Konuyla ilgili Hz. Peygamber (s.a.v.)’den nakledilen bazı hadisler şöyledir:
“
Allah’ın kitabında helal olarak belirlediği helal, haram olarak ifâde ettiği ise haramdır. Sükût edip değinmediği hususlar(dan) ise (kulları) muaf tutulmuştur, Allah’ın muaf tutmasını kabulle karşılayınız, zira Allah hiçbir şeyi unutmaz.”
“
Allah (sizin için) birtakım hudûdlar belirlemiştir, onları aşmayın; bir takım farzlar ortaya koymuştur, onları (terk ederek) zâyi etmeyin; bazı şeyleri haram kılmıştır, onları çiğnemeyin. Bazı konularda, unuttuğundan değil, sadece size olan rahmetinden dolayı sükût etmiştir, onları da araştırmayın.”
[xiii]
Söz konusu hükümlerin kabulü için Hz.
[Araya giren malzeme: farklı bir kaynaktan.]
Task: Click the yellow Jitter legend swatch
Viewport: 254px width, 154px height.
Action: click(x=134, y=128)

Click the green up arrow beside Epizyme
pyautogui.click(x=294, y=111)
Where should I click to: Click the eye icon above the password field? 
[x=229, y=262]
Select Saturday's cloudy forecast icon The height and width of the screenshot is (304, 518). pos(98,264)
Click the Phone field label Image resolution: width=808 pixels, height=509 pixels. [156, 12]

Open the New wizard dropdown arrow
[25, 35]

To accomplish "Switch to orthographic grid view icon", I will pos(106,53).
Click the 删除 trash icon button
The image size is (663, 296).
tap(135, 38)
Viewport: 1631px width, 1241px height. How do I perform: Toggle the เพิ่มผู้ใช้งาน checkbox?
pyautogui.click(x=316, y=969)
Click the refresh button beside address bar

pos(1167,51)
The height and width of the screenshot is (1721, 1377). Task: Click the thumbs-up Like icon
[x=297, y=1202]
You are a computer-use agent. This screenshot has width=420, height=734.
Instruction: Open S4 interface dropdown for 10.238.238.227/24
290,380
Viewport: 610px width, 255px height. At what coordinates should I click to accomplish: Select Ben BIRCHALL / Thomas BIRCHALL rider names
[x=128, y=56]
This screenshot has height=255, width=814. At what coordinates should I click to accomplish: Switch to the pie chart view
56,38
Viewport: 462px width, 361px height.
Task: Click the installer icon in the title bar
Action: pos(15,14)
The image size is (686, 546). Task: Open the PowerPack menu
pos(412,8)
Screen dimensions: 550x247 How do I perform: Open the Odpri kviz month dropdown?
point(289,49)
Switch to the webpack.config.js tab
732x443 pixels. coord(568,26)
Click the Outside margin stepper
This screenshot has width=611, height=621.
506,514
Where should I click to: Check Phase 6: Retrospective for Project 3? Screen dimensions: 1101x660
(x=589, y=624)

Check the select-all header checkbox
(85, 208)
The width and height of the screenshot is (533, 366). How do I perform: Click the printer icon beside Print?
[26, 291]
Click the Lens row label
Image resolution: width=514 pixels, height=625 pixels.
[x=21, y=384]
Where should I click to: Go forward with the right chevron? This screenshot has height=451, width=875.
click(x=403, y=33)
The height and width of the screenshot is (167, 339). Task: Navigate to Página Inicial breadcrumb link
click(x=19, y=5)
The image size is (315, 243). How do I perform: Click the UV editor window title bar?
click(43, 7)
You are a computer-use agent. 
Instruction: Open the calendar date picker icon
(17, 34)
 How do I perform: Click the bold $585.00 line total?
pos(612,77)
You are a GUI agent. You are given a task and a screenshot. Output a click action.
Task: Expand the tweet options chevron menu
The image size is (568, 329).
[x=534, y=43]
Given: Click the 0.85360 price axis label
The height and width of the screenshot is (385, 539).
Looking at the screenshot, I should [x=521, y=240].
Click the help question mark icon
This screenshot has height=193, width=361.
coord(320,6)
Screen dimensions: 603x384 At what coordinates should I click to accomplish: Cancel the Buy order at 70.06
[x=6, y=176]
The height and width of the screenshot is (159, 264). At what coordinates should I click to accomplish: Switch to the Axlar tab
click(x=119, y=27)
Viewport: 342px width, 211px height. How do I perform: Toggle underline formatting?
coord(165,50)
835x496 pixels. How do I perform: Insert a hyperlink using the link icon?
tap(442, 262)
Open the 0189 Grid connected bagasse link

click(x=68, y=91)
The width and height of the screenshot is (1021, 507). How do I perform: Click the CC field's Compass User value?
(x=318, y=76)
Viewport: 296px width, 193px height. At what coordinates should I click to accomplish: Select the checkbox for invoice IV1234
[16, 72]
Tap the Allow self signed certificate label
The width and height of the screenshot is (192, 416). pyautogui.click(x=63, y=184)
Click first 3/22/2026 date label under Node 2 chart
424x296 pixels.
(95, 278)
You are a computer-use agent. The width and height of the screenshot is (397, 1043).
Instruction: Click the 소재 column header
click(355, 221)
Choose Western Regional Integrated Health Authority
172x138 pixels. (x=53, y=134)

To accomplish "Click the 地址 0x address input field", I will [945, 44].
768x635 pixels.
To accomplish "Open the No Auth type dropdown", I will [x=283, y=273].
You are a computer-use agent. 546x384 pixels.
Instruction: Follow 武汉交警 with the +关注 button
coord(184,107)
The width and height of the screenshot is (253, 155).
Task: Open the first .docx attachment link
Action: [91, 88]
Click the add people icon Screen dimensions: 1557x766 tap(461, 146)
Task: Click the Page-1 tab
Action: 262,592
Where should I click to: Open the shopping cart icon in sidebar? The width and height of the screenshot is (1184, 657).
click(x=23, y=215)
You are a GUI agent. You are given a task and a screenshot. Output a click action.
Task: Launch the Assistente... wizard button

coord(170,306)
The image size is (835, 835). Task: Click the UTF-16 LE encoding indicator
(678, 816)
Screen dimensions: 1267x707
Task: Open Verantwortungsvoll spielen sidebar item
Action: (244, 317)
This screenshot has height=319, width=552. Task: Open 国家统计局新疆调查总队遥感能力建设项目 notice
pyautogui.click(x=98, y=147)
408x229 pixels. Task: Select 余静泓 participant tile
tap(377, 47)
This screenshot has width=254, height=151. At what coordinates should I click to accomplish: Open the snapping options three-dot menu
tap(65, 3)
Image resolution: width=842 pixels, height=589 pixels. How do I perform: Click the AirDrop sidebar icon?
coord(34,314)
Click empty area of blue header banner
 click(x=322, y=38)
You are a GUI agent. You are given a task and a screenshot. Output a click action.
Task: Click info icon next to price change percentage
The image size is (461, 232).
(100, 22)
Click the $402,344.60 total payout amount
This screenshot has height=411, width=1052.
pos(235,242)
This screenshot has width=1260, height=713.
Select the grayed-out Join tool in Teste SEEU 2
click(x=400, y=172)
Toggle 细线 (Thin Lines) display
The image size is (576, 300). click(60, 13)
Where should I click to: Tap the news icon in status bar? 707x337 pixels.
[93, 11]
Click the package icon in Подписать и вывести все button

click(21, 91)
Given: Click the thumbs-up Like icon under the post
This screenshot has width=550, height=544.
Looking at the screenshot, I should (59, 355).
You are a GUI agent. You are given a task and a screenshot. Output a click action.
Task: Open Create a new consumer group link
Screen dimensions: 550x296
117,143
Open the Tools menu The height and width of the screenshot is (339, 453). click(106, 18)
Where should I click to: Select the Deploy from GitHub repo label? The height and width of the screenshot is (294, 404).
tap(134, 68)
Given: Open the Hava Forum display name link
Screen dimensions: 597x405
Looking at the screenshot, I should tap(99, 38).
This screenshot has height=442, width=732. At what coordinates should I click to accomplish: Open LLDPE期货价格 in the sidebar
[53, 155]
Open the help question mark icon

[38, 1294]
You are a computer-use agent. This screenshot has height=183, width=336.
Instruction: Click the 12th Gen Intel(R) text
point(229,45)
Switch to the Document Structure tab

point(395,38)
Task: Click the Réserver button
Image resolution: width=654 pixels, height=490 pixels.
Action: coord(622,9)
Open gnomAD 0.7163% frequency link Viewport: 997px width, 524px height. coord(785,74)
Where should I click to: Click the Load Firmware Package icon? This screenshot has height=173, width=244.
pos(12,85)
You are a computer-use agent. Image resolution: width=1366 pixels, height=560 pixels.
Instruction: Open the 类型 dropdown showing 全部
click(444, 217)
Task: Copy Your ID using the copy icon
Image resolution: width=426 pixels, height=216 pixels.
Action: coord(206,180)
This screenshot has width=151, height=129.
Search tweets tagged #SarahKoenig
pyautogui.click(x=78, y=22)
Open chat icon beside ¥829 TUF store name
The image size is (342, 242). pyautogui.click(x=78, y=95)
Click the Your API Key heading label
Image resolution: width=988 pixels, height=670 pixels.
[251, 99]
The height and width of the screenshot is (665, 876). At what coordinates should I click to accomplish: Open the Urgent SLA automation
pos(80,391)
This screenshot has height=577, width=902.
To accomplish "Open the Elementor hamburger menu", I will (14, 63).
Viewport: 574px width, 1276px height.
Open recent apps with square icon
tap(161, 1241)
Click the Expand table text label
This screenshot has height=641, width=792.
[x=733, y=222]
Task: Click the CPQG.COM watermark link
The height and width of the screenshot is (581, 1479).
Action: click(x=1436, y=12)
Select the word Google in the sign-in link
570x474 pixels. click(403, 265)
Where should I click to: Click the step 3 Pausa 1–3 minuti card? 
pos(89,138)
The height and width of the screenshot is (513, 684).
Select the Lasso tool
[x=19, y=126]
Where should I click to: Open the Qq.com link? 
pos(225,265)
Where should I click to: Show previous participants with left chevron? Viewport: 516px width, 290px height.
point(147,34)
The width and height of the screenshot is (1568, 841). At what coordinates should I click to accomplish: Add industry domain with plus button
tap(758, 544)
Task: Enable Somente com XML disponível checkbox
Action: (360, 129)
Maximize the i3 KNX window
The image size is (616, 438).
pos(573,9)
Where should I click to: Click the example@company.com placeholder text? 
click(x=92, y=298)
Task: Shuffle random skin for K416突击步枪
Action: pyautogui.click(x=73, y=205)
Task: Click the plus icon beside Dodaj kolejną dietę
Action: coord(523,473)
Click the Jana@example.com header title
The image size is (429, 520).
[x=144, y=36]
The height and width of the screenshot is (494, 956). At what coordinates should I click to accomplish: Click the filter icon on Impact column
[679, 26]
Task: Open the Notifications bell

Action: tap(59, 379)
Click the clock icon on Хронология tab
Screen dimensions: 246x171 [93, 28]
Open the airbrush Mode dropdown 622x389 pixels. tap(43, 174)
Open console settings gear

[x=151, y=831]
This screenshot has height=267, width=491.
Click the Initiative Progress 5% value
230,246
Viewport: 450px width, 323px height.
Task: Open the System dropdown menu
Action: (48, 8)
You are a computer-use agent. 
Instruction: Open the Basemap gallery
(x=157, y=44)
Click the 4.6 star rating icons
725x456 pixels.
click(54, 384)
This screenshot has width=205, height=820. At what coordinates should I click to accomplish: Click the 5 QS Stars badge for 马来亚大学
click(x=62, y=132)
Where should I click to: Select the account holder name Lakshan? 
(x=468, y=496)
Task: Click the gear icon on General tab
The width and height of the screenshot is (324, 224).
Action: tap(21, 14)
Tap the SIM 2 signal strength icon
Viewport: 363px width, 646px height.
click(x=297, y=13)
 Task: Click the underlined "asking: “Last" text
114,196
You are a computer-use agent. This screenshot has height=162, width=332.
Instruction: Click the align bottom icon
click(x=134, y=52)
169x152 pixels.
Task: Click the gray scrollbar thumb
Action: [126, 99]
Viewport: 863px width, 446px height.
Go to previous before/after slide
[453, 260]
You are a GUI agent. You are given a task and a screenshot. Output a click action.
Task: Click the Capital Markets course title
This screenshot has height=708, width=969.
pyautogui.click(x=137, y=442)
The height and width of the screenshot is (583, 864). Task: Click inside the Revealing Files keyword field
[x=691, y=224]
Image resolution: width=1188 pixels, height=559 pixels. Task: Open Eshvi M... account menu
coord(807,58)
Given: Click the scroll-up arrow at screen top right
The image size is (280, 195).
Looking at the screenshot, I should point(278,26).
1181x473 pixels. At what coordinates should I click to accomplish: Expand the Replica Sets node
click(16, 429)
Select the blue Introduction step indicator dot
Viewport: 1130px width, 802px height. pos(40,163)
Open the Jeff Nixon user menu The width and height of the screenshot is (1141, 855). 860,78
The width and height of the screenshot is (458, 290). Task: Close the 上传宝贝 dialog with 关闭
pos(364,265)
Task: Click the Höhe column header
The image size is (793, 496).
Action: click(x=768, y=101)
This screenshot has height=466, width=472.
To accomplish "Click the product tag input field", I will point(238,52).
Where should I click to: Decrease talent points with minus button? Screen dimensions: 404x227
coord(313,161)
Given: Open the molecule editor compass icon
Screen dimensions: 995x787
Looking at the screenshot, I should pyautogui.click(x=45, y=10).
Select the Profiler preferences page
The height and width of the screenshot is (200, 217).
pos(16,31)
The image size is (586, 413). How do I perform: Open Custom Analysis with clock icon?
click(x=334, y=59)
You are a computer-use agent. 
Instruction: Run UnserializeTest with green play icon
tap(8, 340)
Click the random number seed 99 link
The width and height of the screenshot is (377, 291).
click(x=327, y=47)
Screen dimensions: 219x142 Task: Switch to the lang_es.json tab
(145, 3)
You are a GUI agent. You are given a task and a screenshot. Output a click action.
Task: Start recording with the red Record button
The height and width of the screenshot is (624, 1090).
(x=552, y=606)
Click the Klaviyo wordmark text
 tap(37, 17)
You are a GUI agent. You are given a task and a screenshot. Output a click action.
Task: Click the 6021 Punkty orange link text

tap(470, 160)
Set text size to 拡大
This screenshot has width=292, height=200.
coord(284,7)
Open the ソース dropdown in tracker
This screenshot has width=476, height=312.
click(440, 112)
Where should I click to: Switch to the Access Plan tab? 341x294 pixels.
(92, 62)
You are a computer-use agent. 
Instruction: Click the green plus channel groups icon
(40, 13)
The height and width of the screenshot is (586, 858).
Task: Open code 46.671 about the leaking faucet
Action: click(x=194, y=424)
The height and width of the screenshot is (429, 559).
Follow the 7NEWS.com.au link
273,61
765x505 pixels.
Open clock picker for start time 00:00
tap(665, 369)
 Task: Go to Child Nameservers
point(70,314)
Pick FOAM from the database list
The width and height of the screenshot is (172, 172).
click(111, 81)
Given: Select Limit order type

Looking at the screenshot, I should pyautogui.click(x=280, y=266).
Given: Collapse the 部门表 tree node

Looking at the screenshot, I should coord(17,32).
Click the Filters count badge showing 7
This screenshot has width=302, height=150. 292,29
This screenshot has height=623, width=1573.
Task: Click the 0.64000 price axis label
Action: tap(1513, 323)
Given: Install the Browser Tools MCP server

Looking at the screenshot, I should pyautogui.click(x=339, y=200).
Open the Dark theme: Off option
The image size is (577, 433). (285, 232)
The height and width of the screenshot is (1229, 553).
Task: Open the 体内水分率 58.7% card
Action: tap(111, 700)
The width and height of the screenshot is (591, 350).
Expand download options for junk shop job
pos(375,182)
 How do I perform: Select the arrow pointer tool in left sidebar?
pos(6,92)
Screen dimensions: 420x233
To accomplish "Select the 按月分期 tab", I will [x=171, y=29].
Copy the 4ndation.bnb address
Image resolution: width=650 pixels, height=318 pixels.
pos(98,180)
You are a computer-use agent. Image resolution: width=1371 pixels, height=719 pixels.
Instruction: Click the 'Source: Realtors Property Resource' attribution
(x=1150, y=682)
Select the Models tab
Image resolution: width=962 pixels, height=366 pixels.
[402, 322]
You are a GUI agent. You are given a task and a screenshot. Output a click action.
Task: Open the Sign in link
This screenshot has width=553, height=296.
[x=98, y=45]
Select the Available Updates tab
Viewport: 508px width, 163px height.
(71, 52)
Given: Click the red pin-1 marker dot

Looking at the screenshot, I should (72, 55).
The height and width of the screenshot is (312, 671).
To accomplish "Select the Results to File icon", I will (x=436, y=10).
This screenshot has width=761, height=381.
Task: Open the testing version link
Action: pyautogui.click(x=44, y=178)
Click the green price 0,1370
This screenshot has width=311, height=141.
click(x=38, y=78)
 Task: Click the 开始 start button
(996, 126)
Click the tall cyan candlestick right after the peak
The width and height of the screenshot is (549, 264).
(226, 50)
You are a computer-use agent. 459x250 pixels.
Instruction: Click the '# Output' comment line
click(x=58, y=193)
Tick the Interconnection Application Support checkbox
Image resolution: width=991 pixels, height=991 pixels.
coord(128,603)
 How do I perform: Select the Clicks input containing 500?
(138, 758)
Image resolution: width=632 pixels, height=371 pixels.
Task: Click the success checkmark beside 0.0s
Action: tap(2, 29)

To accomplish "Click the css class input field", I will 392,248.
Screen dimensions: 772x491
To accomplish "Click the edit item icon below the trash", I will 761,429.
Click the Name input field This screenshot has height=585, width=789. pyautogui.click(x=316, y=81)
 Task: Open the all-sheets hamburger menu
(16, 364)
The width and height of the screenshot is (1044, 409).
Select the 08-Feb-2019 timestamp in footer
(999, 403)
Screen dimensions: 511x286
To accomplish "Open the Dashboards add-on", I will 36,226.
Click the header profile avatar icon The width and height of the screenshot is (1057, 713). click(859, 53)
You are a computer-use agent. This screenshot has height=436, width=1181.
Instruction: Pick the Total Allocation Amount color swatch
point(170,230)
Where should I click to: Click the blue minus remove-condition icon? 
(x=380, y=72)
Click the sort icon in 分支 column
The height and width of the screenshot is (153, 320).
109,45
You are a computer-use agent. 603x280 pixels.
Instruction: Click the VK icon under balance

Peygamber (s.a.v.)’den sâdır olmasını yeterli gören kimi sahabîler, bu gibi hükümleri olduğu gibi kabul etmişlerdir. Bu konularla ilgili hadislerin ifade ettiği hükümleri bazı gerekçelere dayandırmak mümkündür. Ancak söz konusu hükümlerin gerekçesini araştırmadan kabul etmek Müslüman âlimler arasında daha yaygın bir kanâattir. Bu konu ile ilgili en çok öne sürülen örnek şudur: Âdetli kadın namaz ve orucu terk edip, temizlendikten sonra orucu kazâ ile yükümlü olduğu halde namazı kazâ ile sorumlu tutulmaz. Yine kerâhet vakitlerinde namaz kılma yasağı da bu kabil hükümlerdendir. Bu hüküm şu hadise dayandırılmıştır: Hz. Peygamber (s.a.v.)’den nakledilen, “
Üç vakit vardır ki, Rasûlullah (s.a.v.) bize, bu vakitlerde namaz kılmamızı ve ölülerimizi defnetmemizi yasakladı: Güneş doğduğu zaman yükselinceye kadar, güneş tepe noktasına geldiği zaman zevaline kadar, güneş batmaya meylettiği zaman.”
[xiv]
[i] 2/Bakara, 187, 229, 230; 4/Nisâ, 13,14; 9/Tevbe, 97, 112; 58/Mücâdele, 4; 65/Talâk, 1.
[ii] 2/Bakara, 229.
[iii] 2/Bakara, 187.
[iv] 65/Talâk, 1.
[v] 2/Bakara, 187.
[vi] 2/Bakara, 229, 230.
[vii] 4/Nisâ, 13, 14.
[viii] 58/Mücâdele, 4.
[ix] Nisâ, 13-14.
[x] Buhârî, Şirket, 6, Şehâdat, 30; Tirmizî, Fiten, 12; Dârekutnî,
Sünen, IV, 184, 298; Hakîm, Muhammed b. Abdullah,
el-Müstedrek, IV, 129.
[xi] İbn Mâce, Talâk, 1.
[xii] Buhârî, Meğâzî, 53, Enbiyâ, 54, Hudûd, 12, 42; Müslim, Hudûd, 8, 9, 40; Ebû Dâvûd, Akdiye, 14, Hudûd, 4, 38; Tirmizî, Hudûd, 6; İbn Mâce, Hudûd, 6, 32; Muvatta, Hudûd, 12.
[xiii] Bazı lafız farklılıklarıyla birlikte bk. Dârekutnî, Ali b. Ömer Ebû’l-Hasen,
es-Sünen, IV, 184 (no: 42), IV, 298 (no: 104); Hakîm,
el-Müstedrek, IV, 129 (no: 7114); Beyhakî,
es-Sünenü’l-kübrâ, X, 12.
[xiv] Müslim, Müsâfirîn, 293; Ebû Dâvûd, Cenâiz, 51; Tirmizî, Cenâiz, 41, Mevâkit, 31, 34; İbn Mâce, Cenâiz, 30.